Los cuatro géneros
        

Existen cuatro tipos de ambiciones que nos diferencian de los animales.

 

1- Hay seres humanos cuya única "ambición" es servir a lo absoluto, a lo universal, a la naturaleza, a la ecología o a lo que sea, pero que no son ambiciones personales ya que se consideran parte de la totalidad.

 

2- Pero, por cada uno de esos, hay centenares cuya "sana ambición" es lograr seguridad social para su familia y nada más.
Pero a cambio de ello son capaces de los mayores esfuerzos y creatividades.

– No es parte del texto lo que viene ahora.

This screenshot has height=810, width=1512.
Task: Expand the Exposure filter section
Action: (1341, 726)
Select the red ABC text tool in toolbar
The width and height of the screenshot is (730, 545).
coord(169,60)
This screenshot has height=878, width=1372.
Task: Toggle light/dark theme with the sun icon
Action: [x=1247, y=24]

Siempre hablo desde el punto de vista del hombre como ser económico, o sea como engranaje del progreso que nos ha traído hasta esta maravilla de comunicación que usamos aquí en Internet.

 

3- Y hay decenas cuya "sana ambición" son las ganancias. 
No les preocupa para nada su "seguridad social". Son capaces de arriesgar los ahorros de su familia y de sus antepasados para hacernos el bien de construir emprendimientos que produzcan los bienes y servicios que necesitamos todos los demás.

 

4- Y hay algunos pocos cuya "sana ambición" es lograr reconocimiento social, fama y poder. No les preocupan ni su seguridad social ni sus ganancias. Son capaces de elaborar proyectos basados en convicciones muy profundas orientados al bien común y arriesgan todo con valentía, hasta su propia vida, en ese intento de liderar al resto de la comunidad.


Estas tres tipologías últimamente citadas son "egoístas" pero ¡imaginen si tuviéramos que armar la economía sólo con los místicos!
Estarían muy sobrecargados de trabajo para abastecernos a todos, no?
 
El Proyecto Actitud pondrá en marcha la economía por primera vez con sus cuatro motores a pleno.
 
No es liberal ni es socialista ni es corporativo. Es armónico.

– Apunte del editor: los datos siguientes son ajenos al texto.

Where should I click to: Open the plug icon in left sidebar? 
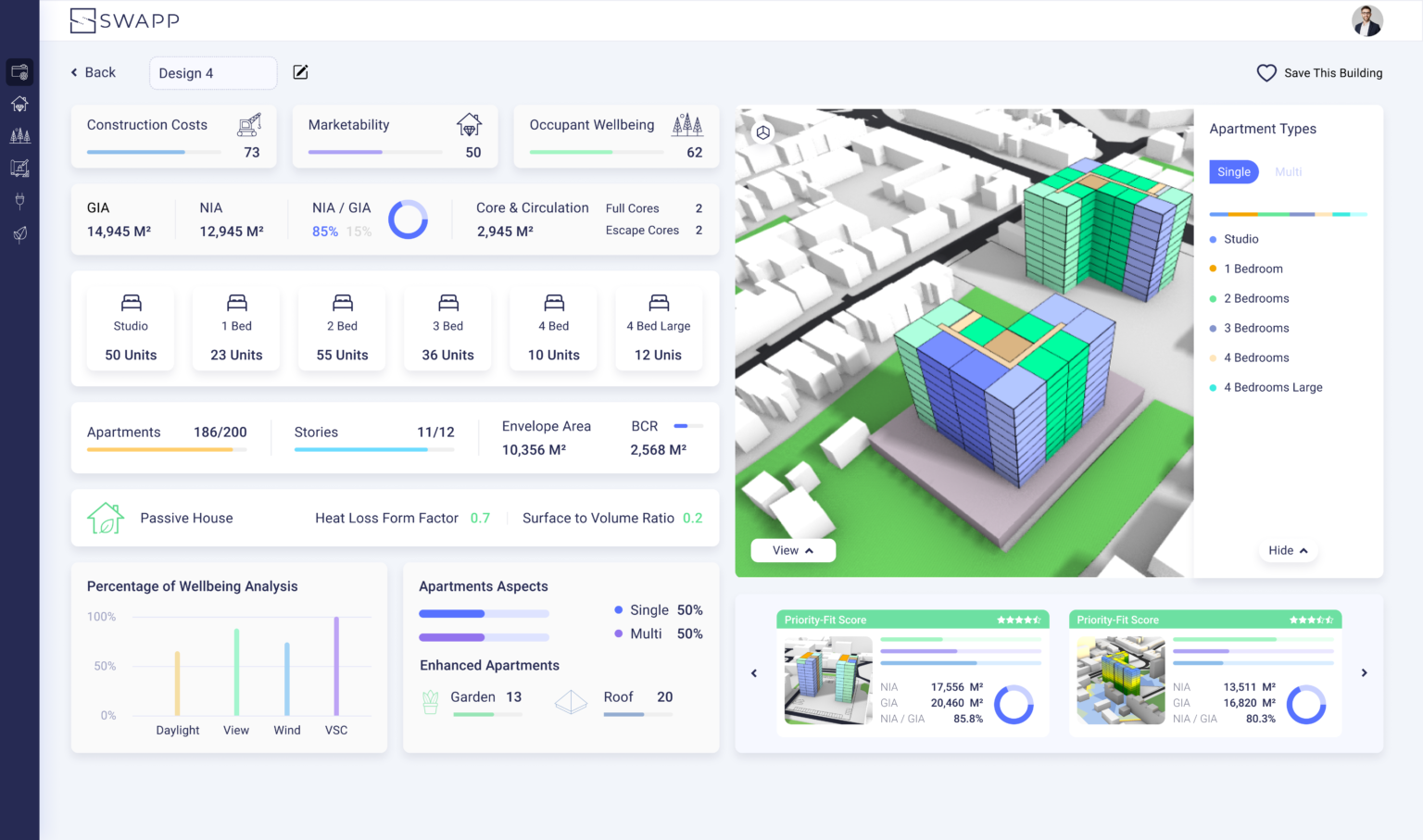(19, 200)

En este sistema sería la primera vez que se invitaría a los asalariados a la fiesta de la producción. Siendo pobres como son ahora, no pueden contribuir en su real dimensión.
 
Y la fiesta será en un escenario sustentable, ya que no dejará a nadie afuera.
 
Como ven, esta propuesta no es algo así como "premiemos al egoísta" o "la ley de la selva" o "que se salve el más apto".
Quiere construir un sistema que no tenga el freno de mano puesto, ni que esté destinado indefectiblemente al conflicto, como han sido todos hasta ahora.
  
Por otro lado, "egoístas" somos más del 99% de las personas, ya que el que piensa en la seguridad de su familia no lo es menos que el que busca ganancias para su empresa o reconocimiento social para motorizar convicciones hacia el bien común.
 
Así que imaginen que si lográramos premiar a los "egoístas" para que pongan el hombro en serio, habríamos logrado el sistema perfecto.

Y es tan simple...sólo hay que redireccionar el impuesto a las ganancias hacia el personal propio y tercerizado de cada medio de producción. La armonía germinará mágicamente. No hay que pelear contra nadie, no es necesario operarnos de nadie en forma traumática.